Atkinson is correct, however, in his dismissal of the worship within both political parties of “small business.” The frequent argument made by those who should know better is that small business “creates all the jobs,” hence the need for government to design laws meant to encourage more of what is small. Both sides miss the point. Small businesses create lots of jobs precisely because they cluster around established, and very productive big businesses. Looking at Apple alone, its 60,000+ employees in Cupertino, CA don’t begin to tell the Apple employment story. As Berkeley economist Enrico Moretti has pointed out, Apple’s “jobs multiplier” whereby countless non-technology workers and businesses cluster around the technology giant is massive, and many times Apple’s own headcount. That Apple is productive and intensely profitable means that many more baristas, yoga instructors, personal trainers, lawyers, doctors, stockbrokers and investment bankers can set up shop near the company’s headquarters.
Atkinson sadly concludes that “government needs to better understand why productivity has fallen,” and then having allegedly reached an understanding, it must somehow communicate to the citizenry that there’s a tradeoff between “untrammeled freedom or long-term prosperity.” Atkinson’s mistaken argument is that if greater productivity is to be achieved, that it “will require more government involvement in the economy.” How embarrassing.

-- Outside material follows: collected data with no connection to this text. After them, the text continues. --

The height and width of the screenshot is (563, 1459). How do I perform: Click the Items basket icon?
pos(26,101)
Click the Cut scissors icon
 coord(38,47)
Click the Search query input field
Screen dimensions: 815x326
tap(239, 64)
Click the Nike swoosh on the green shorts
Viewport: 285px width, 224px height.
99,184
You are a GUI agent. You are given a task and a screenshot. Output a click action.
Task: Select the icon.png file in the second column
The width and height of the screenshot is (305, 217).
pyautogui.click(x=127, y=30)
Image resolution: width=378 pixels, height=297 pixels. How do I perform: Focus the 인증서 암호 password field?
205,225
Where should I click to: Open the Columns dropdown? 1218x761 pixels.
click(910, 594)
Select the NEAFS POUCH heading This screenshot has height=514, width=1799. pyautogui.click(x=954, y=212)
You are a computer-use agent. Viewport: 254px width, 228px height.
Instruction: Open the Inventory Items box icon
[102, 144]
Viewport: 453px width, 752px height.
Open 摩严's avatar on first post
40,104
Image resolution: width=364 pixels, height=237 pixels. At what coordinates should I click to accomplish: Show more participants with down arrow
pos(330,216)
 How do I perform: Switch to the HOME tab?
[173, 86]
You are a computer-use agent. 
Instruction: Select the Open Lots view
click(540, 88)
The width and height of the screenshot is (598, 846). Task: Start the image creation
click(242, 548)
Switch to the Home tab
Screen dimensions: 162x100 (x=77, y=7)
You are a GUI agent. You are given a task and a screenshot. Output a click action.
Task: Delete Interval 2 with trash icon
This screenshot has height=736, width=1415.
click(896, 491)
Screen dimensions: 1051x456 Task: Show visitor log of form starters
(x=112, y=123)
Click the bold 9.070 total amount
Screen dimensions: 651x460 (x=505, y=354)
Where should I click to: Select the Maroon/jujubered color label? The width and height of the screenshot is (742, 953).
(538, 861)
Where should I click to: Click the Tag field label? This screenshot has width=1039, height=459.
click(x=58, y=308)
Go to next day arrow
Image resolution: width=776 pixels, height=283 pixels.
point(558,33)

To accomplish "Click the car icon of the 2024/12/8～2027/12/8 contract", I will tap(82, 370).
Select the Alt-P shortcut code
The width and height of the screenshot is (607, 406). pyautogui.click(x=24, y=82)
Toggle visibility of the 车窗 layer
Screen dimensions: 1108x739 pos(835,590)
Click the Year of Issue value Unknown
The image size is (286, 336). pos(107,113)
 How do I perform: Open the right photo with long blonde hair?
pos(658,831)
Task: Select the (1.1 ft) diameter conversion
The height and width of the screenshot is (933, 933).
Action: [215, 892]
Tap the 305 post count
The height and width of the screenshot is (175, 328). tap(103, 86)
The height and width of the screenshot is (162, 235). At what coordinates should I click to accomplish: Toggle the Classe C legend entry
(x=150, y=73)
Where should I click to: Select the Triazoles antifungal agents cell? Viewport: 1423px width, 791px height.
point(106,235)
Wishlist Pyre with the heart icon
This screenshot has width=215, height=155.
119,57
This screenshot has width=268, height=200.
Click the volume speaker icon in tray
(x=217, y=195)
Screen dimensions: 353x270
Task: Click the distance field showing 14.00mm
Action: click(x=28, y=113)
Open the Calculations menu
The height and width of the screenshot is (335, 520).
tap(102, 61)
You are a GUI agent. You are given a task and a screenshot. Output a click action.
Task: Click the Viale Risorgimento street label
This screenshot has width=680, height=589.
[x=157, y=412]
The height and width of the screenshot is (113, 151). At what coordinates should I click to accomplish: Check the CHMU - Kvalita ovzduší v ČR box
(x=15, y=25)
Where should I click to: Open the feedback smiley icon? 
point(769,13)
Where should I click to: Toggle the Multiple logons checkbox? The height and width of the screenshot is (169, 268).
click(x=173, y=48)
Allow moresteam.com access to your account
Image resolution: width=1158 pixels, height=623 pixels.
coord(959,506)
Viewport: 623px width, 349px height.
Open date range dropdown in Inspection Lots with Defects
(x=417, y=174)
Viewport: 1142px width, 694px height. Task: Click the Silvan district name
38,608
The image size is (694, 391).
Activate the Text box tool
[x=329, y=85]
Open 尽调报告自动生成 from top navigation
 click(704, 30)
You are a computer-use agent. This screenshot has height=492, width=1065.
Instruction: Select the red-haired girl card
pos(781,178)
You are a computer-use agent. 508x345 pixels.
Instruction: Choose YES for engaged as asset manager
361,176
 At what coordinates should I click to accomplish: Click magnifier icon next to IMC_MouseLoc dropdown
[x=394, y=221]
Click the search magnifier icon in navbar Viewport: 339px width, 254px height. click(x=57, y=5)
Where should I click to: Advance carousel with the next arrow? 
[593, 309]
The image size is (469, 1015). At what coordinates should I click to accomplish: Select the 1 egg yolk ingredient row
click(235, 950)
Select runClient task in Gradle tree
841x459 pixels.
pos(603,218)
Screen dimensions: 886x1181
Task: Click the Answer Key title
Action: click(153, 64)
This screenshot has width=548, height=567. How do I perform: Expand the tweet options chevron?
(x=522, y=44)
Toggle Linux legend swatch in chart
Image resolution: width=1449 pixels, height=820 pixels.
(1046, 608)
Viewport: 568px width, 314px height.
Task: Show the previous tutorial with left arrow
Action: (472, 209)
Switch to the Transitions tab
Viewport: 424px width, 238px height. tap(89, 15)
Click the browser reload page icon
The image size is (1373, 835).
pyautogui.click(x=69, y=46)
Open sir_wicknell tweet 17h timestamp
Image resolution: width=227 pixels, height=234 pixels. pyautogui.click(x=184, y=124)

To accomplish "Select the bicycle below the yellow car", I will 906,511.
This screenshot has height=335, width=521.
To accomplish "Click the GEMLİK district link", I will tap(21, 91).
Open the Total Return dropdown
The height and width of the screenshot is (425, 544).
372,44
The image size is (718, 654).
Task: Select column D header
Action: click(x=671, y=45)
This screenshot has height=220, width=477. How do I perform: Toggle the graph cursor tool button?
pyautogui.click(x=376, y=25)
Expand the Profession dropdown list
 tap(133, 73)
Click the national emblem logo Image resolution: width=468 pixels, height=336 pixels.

To state what is obvious, the productivity he desires decidedly cannot be planned. Planning would by definition wreck productivity simply because the advances that will render it much greater will spring from innovations that no bureaucrat could ever fathom or foresee. Far from too much freedom and too little government depriving the American people of productivity and prosperity, both will be the certain drivers of it. Robert Atkinson’s central-planning heart is in the right place, but his solutions will lay a wet blanket on the very advances he desires, but that he has little clue of how to achieve.